Ariosa Diagnostics, Inc. v. Sequenom, Inc.

United States Court of Appeals, Federal Circuit

788 F.3d 1371 (Fed. Cir. 2015)

Facts

In Ariosa Diagnostics, Inc. v. Sequenom, Inc., Drs. Dennis Lo and James Wainscoat discovered cell-free fetal DNA (cffDNA) in maternal plasma and serum, leading to a method for non-invasive prenatal diagnosis that was commercialized by Sequenom. The method avoided risks associated with traditional techniques that required samples from the fetus or placenta. They were granted U.S. Patent No. 6,258,540 for this method, which included steps of amplifying and detecting cffDNA. Ariosa Diagnostics and others filed declaratory judgment actions against Sequenom, asserting non-infringement of the patent, while Sequenom counterclaimed for infringement. The U.S. District Court for the Northern District of California found the patent claims invalid under 35 U.S.C. § 101, as they were directed to a natural phenomenon without an inventive concept.

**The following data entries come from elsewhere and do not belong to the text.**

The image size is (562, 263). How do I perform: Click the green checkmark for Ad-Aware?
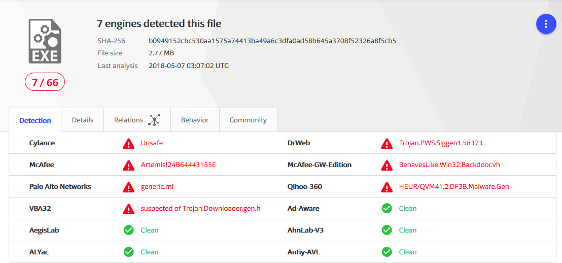[387, 209]
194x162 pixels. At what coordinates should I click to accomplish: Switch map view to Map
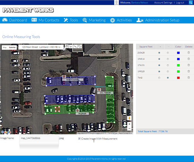click(x=5, y=47)
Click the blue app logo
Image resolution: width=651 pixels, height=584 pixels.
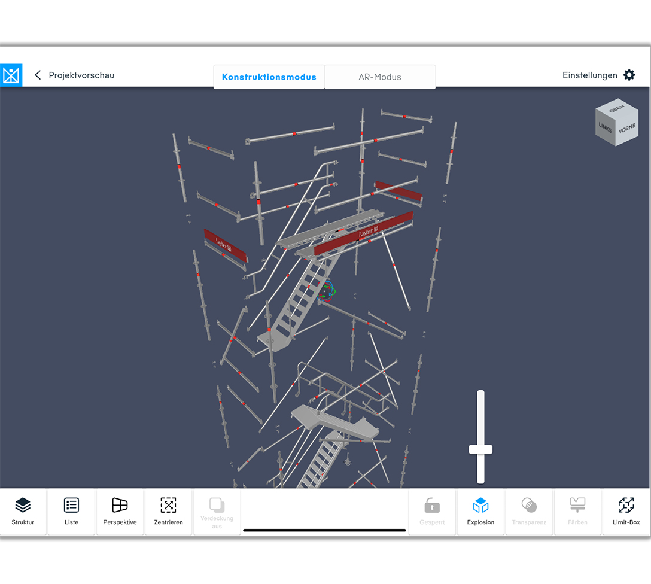(11, 75)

Sequenom appealed this decision.

Issue

The main issue was whether the claims of the '540 patent were directed to patent-eligible subject matter under 35 U.S.C. § 101.

Holding

(

Reyna, J.

)

The U.S. Court of Appeals for the Federal Circuit held that the claims of the '540 patent were not directed to patent-eligible subject matter, affirming the district court's decision of invalidity.

Reasoning

The U.S. Court of Appeals for the Federal Circuit reasoned that the claims were directed to a natural phenomenon, specifically the presence of cffDNA in maternal plasma, which is naturally occurring. The court applied the two-step framework from Mayo Collaborative Services v. Prometheus Laboratories, Inc. to determine patent eligibility. In the first step, the court found that the claims were directed to a patent-ineligible concept. In the second step, the court examined whether the claims contained an inventive concept that transformed the natural phenomenon into a patentable application and concluded that the steps of amplifying and detecting cffDNA were well-known, routine, and conventional activities. Consequently, the claims did not add anything inventive to the natural phenomenon itself, thus failing to meet the requirements for patent eligibility.